▸ **Exercise prompt**: In the data below, find every line with the string "will" and pull it out.

Dataset entries
———

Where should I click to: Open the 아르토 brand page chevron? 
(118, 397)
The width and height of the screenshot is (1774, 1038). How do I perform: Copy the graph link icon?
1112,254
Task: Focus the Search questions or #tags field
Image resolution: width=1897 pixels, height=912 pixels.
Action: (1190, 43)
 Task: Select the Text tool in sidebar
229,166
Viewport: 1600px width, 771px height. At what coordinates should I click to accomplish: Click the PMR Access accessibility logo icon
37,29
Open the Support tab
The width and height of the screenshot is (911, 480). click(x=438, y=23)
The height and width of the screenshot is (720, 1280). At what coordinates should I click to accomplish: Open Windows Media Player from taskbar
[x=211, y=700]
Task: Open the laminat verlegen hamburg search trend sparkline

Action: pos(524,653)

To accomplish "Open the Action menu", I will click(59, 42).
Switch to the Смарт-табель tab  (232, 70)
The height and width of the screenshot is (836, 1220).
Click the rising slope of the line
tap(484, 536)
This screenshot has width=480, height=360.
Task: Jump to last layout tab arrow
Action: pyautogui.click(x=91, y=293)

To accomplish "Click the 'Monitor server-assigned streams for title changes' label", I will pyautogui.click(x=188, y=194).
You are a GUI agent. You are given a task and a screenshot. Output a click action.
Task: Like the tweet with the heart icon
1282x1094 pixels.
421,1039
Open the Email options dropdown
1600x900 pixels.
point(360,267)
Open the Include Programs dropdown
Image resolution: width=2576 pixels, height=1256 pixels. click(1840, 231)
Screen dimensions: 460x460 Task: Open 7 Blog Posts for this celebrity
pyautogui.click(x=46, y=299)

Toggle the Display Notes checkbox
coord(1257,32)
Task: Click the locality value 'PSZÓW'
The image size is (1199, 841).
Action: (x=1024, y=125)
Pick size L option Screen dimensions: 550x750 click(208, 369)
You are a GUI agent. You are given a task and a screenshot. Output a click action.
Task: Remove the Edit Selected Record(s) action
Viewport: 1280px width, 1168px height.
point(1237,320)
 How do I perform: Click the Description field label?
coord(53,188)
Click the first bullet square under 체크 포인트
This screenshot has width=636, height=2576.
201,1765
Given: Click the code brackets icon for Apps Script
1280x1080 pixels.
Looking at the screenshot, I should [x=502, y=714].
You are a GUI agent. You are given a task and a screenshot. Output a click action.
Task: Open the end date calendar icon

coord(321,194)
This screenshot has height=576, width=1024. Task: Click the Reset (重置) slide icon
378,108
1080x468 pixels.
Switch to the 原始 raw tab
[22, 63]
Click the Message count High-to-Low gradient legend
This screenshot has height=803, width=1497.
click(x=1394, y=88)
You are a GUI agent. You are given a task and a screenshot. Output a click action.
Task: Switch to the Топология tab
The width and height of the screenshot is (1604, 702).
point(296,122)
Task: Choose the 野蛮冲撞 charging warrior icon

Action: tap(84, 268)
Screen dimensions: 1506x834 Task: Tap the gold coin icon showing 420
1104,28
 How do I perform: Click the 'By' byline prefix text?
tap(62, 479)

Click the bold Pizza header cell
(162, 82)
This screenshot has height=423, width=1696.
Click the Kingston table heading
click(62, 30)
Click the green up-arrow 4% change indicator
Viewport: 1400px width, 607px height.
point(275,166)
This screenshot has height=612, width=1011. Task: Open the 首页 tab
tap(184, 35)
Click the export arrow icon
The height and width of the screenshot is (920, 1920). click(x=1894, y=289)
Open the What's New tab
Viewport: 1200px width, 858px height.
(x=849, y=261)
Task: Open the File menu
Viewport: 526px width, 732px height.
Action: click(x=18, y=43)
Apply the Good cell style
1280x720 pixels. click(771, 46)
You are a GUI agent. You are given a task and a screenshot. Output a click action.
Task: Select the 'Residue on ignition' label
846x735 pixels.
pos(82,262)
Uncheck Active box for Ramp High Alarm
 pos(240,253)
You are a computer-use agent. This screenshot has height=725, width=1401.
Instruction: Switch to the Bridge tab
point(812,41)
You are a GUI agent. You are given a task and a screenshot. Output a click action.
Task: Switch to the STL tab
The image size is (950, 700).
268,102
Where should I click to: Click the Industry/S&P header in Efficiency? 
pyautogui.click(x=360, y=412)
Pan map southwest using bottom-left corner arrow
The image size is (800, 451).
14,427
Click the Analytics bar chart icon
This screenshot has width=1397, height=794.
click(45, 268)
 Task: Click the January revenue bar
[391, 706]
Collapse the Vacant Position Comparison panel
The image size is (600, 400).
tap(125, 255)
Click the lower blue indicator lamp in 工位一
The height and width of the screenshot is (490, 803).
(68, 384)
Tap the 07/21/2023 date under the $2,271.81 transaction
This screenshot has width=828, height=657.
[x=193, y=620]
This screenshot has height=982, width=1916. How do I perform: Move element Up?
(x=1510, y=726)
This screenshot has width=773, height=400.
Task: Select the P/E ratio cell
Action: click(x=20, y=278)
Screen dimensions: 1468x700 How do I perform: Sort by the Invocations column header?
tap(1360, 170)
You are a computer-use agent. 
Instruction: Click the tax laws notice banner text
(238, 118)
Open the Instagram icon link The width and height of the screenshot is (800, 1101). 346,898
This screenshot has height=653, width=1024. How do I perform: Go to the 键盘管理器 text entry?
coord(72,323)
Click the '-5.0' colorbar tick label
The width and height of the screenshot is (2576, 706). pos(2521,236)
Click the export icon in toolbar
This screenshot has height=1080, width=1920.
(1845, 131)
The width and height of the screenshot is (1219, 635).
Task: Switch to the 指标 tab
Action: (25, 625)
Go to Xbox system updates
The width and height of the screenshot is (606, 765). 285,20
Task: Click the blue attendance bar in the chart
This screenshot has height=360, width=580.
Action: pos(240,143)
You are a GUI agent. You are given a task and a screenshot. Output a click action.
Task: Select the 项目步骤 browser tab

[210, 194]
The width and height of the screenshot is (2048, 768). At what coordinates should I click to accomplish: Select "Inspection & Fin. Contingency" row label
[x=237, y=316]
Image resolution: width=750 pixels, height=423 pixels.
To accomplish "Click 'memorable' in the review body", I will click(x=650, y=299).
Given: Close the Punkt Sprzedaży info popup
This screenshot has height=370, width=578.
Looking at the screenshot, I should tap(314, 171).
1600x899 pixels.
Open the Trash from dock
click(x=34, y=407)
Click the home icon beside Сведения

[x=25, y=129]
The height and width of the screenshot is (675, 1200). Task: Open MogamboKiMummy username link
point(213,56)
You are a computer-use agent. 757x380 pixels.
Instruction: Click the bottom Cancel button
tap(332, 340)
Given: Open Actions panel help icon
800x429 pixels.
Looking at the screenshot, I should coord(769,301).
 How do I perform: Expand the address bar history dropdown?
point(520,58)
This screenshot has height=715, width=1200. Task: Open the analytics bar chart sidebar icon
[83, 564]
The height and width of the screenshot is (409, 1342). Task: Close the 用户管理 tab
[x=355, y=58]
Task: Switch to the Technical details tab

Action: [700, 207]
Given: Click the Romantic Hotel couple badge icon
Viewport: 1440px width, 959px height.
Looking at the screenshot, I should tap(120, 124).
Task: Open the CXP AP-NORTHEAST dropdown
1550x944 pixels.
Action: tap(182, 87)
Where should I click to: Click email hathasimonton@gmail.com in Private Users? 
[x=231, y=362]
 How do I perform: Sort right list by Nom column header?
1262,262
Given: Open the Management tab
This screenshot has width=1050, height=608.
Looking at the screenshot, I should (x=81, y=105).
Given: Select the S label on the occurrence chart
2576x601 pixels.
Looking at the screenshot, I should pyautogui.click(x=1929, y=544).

———

▸ **Exercise response**:
To accomplish "Open the Action menu", I will click(59, 42).
To accomplish "Click the 'Monitor server-assigned streams for title changes' label", I will pyautogui.click(x=188, y=194).
To accomplish "Click 'memorable' in the review body", I will click(x=650, y=299).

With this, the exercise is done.